The manager did something wrong to the employee or failed to do something right for the employee. Could be the wrong person was hired (or fired). Either way the worker did not hire himself. So I place the blame at the top.
We now know that leadership is the highest component of management. It provides vision, direction, values and purposes. It can inspire people to work together for the common good. Organizations require three essential roles. These are producers, managers and leaders.

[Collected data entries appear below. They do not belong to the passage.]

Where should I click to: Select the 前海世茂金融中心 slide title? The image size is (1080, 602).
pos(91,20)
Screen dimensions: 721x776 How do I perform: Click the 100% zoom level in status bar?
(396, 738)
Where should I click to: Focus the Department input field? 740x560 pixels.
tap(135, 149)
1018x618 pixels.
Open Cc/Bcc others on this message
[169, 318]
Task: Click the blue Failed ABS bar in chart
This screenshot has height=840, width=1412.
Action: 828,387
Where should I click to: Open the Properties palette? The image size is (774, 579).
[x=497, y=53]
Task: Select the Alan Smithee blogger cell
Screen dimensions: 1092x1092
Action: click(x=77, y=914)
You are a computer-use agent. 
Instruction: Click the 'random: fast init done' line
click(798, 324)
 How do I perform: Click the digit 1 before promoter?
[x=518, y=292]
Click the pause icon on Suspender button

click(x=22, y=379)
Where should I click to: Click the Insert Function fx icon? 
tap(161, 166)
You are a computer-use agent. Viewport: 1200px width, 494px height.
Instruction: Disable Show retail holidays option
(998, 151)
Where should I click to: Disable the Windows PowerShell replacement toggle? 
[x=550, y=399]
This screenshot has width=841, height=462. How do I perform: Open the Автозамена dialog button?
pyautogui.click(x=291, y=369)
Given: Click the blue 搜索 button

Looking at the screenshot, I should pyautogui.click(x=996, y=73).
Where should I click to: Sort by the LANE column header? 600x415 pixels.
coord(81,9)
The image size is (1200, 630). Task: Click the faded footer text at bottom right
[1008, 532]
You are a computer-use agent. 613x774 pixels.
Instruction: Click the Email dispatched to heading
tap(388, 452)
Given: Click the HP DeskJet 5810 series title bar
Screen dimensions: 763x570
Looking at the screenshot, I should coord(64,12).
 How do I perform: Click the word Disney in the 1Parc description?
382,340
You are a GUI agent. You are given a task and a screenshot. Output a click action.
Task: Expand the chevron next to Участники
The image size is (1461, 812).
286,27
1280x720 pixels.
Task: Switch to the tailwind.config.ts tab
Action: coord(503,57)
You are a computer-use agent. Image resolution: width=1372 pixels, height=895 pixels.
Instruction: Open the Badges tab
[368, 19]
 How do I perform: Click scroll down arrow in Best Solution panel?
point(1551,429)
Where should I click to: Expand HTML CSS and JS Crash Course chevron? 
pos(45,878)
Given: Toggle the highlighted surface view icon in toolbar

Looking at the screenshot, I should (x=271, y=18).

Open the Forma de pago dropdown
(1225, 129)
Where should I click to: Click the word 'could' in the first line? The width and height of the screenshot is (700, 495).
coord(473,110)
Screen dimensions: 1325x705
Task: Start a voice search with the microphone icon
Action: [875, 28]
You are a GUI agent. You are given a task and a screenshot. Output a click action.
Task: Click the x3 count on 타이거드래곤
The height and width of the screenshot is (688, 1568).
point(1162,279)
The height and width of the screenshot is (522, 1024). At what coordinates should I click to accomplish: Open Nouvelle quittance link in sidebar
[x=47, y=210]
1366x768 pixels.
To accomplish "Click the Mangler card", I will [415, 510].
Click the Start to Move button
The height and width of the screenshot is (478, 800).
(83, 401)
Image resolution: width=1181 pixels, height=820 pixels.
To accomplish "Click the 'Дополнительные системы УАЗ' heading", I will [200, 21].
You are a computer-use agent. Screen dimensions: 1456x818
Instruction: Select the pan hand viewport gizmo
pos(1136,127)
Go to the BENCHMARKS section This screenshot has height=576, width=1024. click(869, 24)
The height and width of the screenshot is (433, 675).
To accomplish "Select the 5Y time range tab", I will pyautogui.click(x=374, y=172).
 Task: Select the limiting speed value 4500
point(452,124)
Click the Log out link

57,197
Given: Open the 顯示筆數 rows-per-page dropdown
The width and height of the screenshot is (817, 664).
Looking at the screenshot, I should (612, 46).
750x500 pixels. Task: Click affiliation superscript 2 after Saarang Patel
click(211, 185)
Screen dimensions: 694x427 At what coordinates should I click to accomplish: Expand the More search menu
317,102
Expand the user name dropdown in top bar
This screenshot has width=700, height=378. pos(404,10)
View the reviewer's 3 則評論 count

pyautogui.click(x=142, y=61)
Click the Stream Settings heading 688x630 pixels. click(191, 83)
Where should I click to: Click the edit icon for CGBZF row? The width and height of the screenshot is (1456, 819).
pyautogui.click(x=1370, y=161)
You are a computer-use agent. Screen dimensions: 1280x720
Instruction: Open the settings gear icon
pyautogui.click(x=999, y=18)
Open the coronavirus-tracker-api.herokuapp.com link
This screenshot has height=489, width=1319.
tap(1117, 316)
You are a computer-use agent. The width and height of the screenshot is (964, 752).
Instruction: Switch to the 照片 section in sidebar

PRODUCERS - To get the work done
MANAGERS - To remove role conflict and ambiguity
LEADER - To provide vision and direction
ITS ALL IN THE BRAIN?
Brain theory research explains why some people are excellent producers but poor managers or great managers but weak leaders. We live in a left-brain dominated world. The dominant elements are words, measurements and logic. The subordinate functions tend to be creativity, intuition and artistry. The Old Order was the work of "half-brained" executives. Today, in The New Order manager must also be a leader, so the need to develop the subordinate side of the brain. One big problem is that
this dichotomy is more pronounced in men.
MANAGER: primarily left brain work
LEADER: primarily right brain work
Managers must Change - From Supervisors to Coaches. Coaches help teams solve problems. Old Order bosses design and allocate work, supervise, check, monitor and control work. Today teams can do these things for themselves.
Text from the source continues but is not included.